Antigen Presentation Profiling Reveals Recognition of Lymphoma Immunoglobulin Neoantigens

Cancer somatic mutations can generate neoantigens that distinguish malignant from normal cells (1–7). However, the personalized identification and validation of neoantigens remains a major challenge. Here we discover neoantigens in human mantle cell lymphomas using an integrated genomic and proteomic strategy that interrogates tumor antigen peptides presented by major histocompatibility complex (MHC) class I and class II molecules. We applied this approach to systematically characterize MHC ligands from 17 patients. Remarkably, all discovered neoantigenic peptides were exclusively derived from the lymphoma immunoglobulin (Ig) heavy or light chain variable regions. Although we identified MHC presentation of private polymorphic germline alleles, no mutated peptides were recovered from non-Ig somatically mutated genes.

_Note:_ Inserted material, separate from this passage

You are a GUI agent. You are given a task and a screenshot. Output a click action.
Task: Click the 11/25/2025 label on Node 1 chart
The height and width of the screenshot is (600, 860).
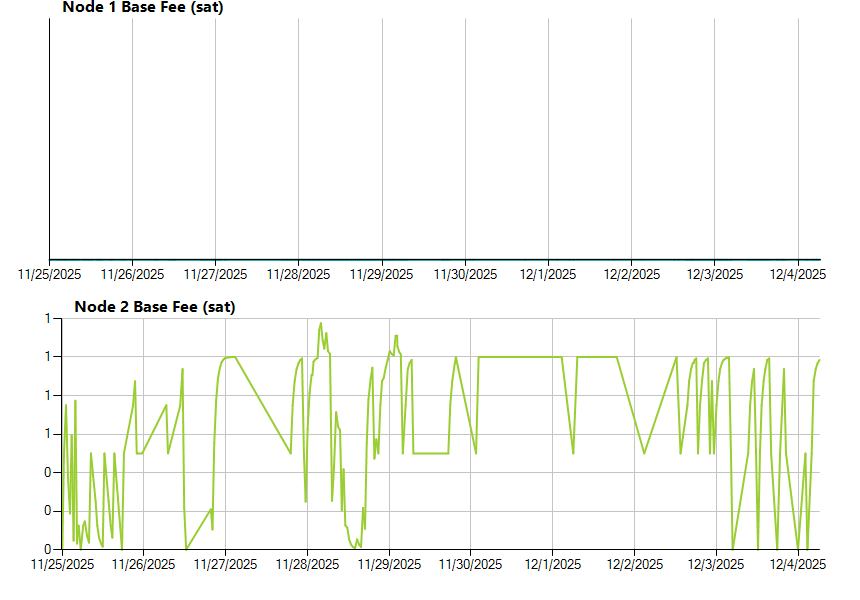(x=52, y=273)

Somatic mutations within the immunoglobulin variable region were almost exclusively presented by MHC-II. We isolated circulating CD4 T-cells specific for immunoglobulin-derived neoantigens and found these cells could mediate killing of autologous lymphoma cells. These results demonstrate that an integrative approach combining MHC isolation, peptide identification and exome sequencing is an effective platform to uncover tumor neoantigens. Application of this strategy to human lymphoma implicates immunoglobulin neoantigens as targets for lymphoma immunotherapy.